- Data provided:
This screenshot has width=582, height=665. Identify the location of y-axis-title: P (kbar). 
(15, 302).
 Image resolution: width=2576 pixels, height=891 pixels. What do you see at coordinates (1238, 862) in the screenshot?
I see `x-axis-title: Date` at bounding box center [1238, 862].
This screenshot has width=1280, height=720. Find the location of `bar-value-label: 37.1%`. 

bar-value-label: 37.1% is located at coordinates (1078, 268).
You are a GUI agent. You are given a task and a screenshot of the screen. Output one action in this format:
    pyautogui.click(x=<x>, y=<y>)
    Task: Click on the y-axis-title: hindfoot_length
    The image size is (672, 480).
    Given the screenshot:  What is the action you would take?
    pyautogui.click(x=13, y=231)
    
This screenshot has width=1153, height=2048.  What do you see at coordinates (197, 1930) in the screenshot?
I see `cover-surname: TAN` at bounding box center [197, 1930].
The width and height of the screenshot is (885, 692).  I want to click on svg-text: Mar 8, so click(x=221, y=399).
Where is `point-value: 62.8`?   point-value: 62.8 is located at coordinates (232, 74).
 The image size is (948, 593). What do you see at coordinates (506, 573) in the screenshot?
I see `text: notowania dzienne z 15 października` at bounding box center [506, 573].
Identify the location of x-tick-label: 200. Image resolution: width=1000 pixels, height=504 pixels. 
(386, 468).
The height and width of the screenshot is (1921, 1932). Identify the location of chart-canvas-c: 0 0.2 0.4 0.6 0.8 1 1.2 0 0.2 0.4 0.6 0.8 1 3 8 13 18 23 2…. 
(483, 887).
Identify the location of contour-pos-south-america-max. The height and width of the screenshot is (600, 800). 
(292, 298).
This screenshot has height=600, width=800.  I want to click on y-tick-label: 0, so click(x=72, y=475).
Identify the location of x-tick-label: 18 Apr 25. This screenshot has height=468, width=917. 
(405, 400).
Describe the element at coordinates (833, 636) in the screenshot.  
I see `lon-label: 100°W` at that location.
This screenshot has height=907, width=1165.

- Work order:
Rewrite the records from the line containing "The width and" through the last line of the records, changing "Identify the location of" to "Find the position of" and leaving everything else as it is.

- Reply to the exercise:
The width and height of the screenshot is (885, 692).  I want to click on svg-text: Mar 8, so click(x=221, y=399).
Where is `point-value: 62.8`?   point-value: 62.8 is located at coordinates (232, 74).
 The image size is (948, 593). What do you see at coordinates (506, 573) in the screenshot?
I see `text: notowania dzienne z 15 października` at bounding box center [506, 573].
Find the position of x-tick-label: 200. Image resolution: width=1000 pixels, height=504 pixels. 
(386, 468).
The height and width of the screenshot is (1921, 1932). Find the position of chart-canvas-c: 0 0.2 0.4 0.6 0.8 1 1.2 0 0.2 0.4 0.6 0.8 1 3 8 13 18 23 2…. 
(483, 887).
Find the position of contour-pos-south-america-max. The height and width of the screenshot is (600, 800). 
(292, 298).
This screenshot has height=600, width=800.  I want to click on y-tick-label: 0, so click(x=72, y=475).
Find the position of x-tick-label: 18 Apr 25. This screenshot has height=468, width=917. 
(405, 400).
Describe the element at coordinates (833, 636) in the screenshot.  
I see `lon-label: 100°W` at that location.
This screenshot has height=907, width=1165.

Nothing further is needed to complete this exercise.